[Passage to read]
╭──

Administrative and Government Law

What Is a Legal Holiday? Federal, State, and Pay Rules

Learn how federal and state legal holidays affect your pay, tax deadlines, court filings, and banking transactions — and what employers are actually required to provide.

Legal holidays shift deadlines, change how pay works, and shut down the government offices you need for filing court documents and tax returns. The federal government recognizes eleven permanent legal holidays under 5 U.S.C. § 6103, and most states add their own on top of that list. No federal law requires private employers to give you the day off or pay you extra for working on a holiday, but the deadline extensions triggered by these dates can make or break a lawsuit or tax filing.

The Eleven Federal Legal Holidays

Congress designates federal legal holidays by statute. The current list includes eleven dates:

  • New Year’s Day: January 1
  • Birthday of Martin Luther King, Jr.: Third Monday in January
  • Washington’s Birthday: Third Monday in February
  • Memorial Day: Last Monday in May
  • Juneteenth National Independence Day: June 19
  • Independence Day: July 4
  • Labor Day: First Monday in September
  • Columbus Day: Second Monday in October
  • Veterans Day: November 11
  • Thanksgiving Day: Fourth Thursday in November
  • Christmas Day: December 25

These holidays apply directly to federal employees and the District of Columbia. Federal offices close, and most government workers receive a paid day off.1Office of the Law Revision Counsel. 5 USC 6103 – Holidays The statute does not require private businesses or state governments to observe these dates, though many choose to.

╰──

[Source material]
╭──

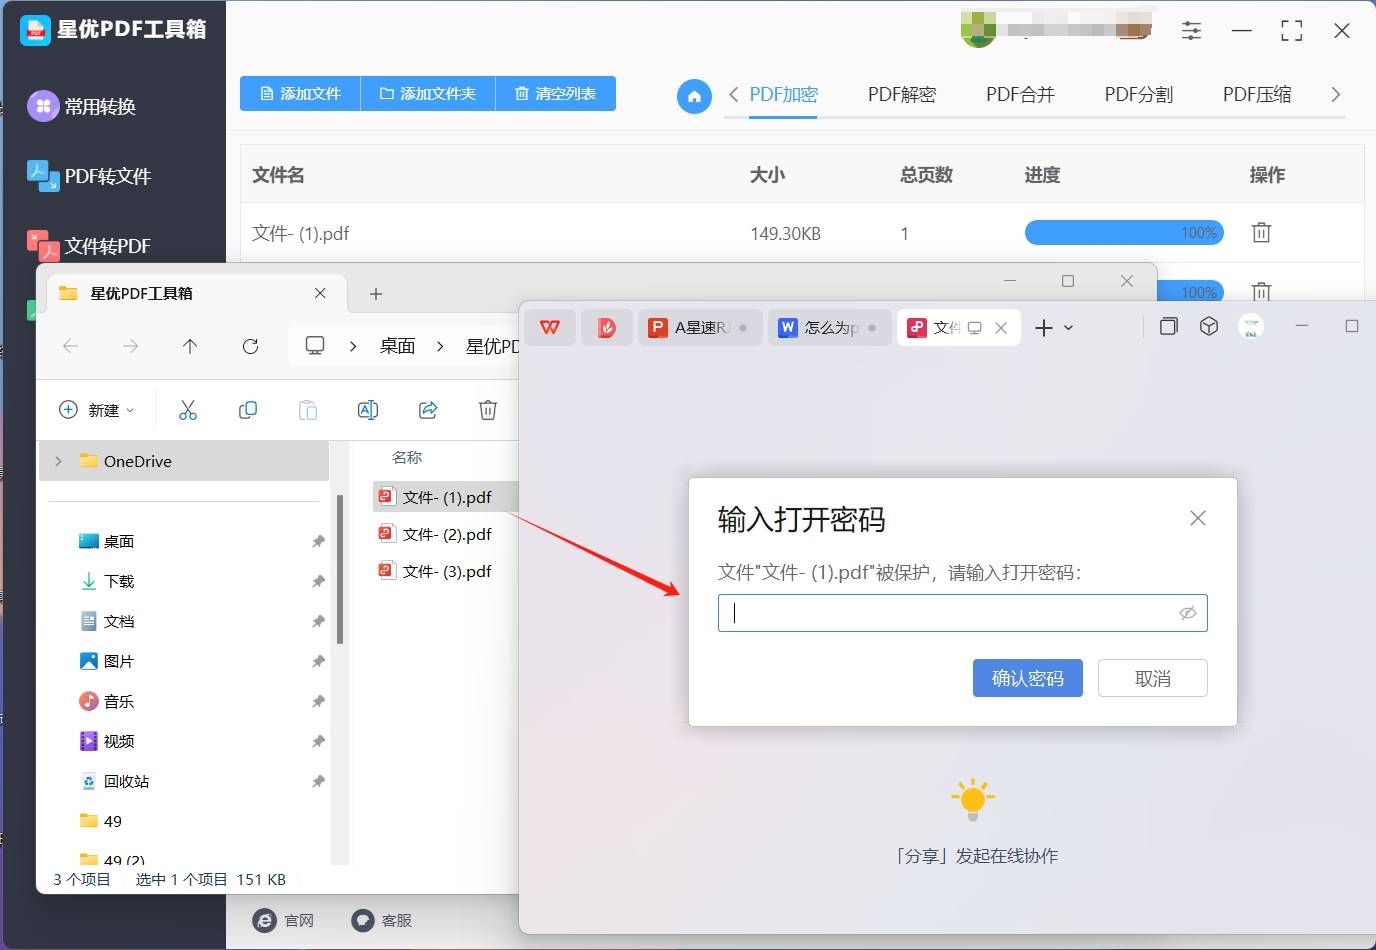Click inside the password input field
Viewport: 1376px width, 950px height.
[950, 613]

╰──

[Given task] Could you continue the article on legal holidays from its final sentence, writing the next few paragraphs in the same style?

[Exercise response]
Weekend Observance Rules

When a holiday’s calendar date lands on a weekend, the federal government shifts the observed day for full-time employees. If the holiday falls on a Saturday, the preceding Friday becomes the official day off. If it falls on a Sunday, the following Monday is observed instead. For example, Independence Day in 2026 falls on a Saturday, so federal offices close on Friday, July 3.2U.S. Office of Personnel Management. Fact Sheet – Federal Holidays In Lieu Of Determination

Part-time and intermittent federal employees do not get this “in lieu of” holiday. A part-time employee only receives holiday pay when the actual calendar date of the holiday falls on a day they are regularly scheduled to work. If the office closes on the shifted date but the employee wasn’t scheduled that day anyway, they receive nothing extra.2U.S. Office of Personnel Management. Fact Sheet – Federal Holidays In Lieu Of Determination

Inauguration Day

Every four years, January 20 is an additional federal legal holiday, but only for a narrow group. It applies to federal employees and D.C. government employees who work in the District of Columbia, certain counties in Maryland and Virginia, and the cities of Alexandria and Falls Church in Virginia. If you work for the federal government outside that geographic zone, Inauguration Day is a normal workday for you.1Office of the Law Revision Counsel. 5 USC 6103 – Holidays

State Legal Holidays

Every state has independent authority to designate its own legal holidays. Most adopt the eleven federal dates, but many add holidays that reflect regional history or culture. Some states observe days honoring civil rights figures or local historical events that carry no federal recognition. This means a date that shuts down courthouses and state agencies in one state can be a regular business day in the state next door.

State holiday laws govern the closure of state courts, motor vehicle offices, and administrative agencies. Because these vary significantly, you need to check your own state’s statutes to know which dates count as legal holidays where you live. This distinction becomes especially important for filing deadlines, where a state holiday can extend your time in state court even though federal courts remain open.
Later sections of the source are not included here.